本論文では300 GHz帯のテラヘルツ波を用いた4値振幅変調(Pulse Amplitude Modulation 4: PAM4)無線通信システム、特に共鳴トンネルダイオード(Resonant Tunneling Diode: RTD)受信器を用いた増幅検波という新たな検波方式の解析とそれを用いたPAM4通信の実証を行い、RTDがテラヘルツ波の増幅器としても機能する可能性を初めて示しました。PAM4は大容量光ファイバ通信での利用が広がっている通信方式であり、テラヘルツ通信においてもこの方式を用いることで有線通信と無線通信のシームレスな接続が期待されます。

従来のテラヘルツ波受信器であるショットキーバリアダイオード(Schottky Barrier Diode: SBD)と比較して、RTDは特に低い受信電力に対する感度が高いことがわかりました(図1)。これはRTDが有する負性コンダクタンス(Negative Differential Conductance, NDC)領域におけるテラヘルツ波の増幅機能が寄与していることを見出しました。これにより、PAM4通信に対する受信波形が改善し、SBDは通信速度が14 Gbit/sに限定されていた300 GHz帯でのPAM4通信[2]の伝送速度がRTDでは48 Gbit/sに向上しました(図2)。

本論文の成果は今後、データセンターなどの大規模施設における有線通信を無線通信に置き換えるような通信インフラの効率化に貢献することが期待されます。

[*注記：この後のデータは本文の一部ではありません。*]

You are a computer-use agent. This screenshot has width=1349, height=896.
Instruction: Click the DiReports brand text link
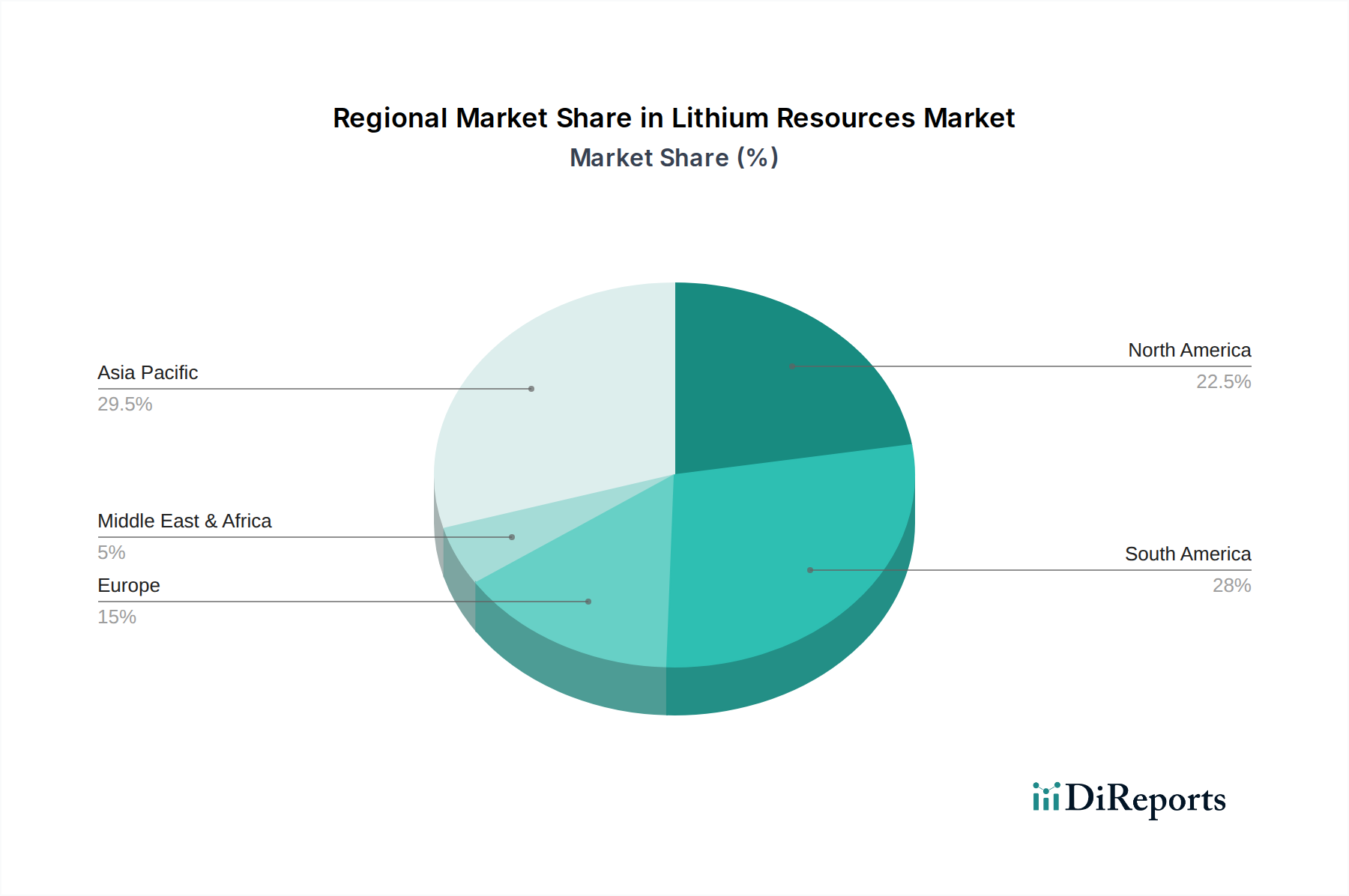pyautogui.click(x=1147, y=799)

私はこの分野の研究開発の発展に大きな期待を寄せています。

大阪大学大学院在籍中には本論文の共著者である永妻忠夫 教授、冨士田 誠之 准教授、Julian Webber博士にはご指導頂き、西田 陽亮氏、西上 直毅氏、山本 拓実氏には多大なるご助力を頂きました。ここに厚く御礼申し上げます。

図1 RTDとSBDの受信性能の比較
図2 RTDで受信したアイパターン (伝送速度:48 Gbit/s)

参考文献:

[1] A. Oshiro, J. Webber, T. Yamamoto, N. Nishigami, Y. Nishida, M. Fujita and T. Nagatsuma, “PAM4 48-Gbit/s wireless communication using a resonant tunneling diode in the 300-GHz band”, IEICE Electron. Express, vol. 19, no. 2, pp. 20210494-1– 20210494-6, 2022.
[2] 大城 敦司,西上 直毅,山本 拓実,Julian Webber,冨士田 誠之,永妻 忠夫,“PAM-4変調による300 GHz帯テラヘルツ無線通信”, 2020年電子情報通信学会総合大会, 東広島, no. C-14-4, 2020.

著者略歴:

2022年大阪大学修士前期課程修了、同年NTTドコモ入社。